The entries below hold a line with "Click the chevron" and a line with "Enable the Outer Glow checkbox". Return those lines and all that lie between them, exactly and only.
*** Data shown ***
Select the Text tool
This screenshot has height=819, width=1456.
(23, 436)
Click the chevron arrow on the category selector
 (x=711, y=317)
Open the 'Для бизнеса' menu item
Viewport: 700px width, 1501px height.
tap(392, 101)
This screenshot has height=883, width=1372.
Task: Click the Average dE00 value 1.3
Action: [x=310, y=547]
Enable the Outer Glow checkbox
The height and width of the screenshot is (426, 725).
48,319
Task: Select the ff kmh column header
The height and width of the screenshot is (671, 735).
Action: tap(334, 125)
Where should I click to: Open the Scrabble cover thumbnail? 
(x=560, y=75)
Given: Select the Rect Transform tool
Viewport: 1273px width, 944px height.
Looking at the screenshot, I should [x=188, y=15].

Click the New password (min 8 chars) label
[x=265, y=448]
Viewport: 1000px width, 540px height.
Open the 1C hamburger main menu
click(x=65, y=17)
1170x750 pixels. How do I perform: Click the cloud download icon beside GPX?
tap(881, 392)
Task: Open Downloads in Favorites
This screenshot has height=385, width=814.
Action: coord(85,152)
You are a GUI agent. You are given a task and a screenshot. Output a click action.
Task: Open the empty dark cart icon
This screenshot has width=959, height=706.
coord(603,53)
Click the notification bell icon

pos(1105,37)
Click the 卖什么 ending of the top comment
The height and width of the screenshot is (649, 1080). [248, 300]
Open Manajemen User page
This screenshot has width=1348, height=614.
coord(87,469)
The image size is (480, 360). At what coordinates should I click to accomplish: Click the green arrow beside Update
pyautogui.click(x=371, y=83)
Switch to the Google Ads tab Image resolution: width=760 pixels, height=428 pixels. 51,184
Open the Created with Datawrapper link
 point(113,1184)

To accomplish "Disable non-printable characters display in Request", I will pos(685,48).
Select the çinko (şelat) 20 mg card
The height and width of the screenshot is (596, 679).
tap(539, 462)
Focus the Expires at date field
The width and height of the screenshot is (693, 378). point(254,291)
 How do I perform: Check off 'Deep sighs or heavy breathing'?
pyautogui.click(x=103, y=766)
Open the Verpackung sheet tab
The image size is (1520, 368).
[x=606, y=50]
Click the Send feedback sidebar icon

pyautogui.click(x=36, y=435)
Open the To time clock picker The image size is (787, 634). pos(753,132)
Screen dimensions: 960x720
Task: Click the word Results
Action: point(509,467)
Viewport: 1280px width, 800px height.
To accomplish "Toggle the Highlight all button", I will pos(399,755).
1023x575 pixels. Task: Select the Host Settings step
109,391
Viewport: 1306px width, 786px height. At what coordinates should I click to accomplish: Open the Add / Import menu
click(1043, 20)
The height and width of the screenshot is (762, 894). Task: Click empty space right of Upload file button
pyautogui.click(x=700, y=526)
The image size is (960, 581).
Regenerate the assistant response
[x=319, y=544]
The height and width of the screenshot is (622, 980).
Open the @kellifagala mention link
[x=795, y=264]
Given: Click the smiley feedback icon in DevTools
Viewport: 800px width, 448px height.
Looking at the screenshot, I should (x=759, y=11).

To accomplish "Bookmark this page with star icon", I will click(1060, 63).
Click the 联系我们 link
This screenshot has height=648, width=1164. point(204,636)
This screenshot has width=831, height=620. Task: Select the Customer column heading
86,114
*** End of Data shown ***
Answer for this exercise:
Click the chevron arrow on the category selector
 (x=711, y=317)
Open the 'Для бизнеса' menu item
Viewport: 700px width, 1501px height.
tap(392, 101)
This screenshot has height=883, width=1372.
Task: Click the Average dE00 value 1.3
Action: [x=310, y=547]
Enable the Outer Glow checkbox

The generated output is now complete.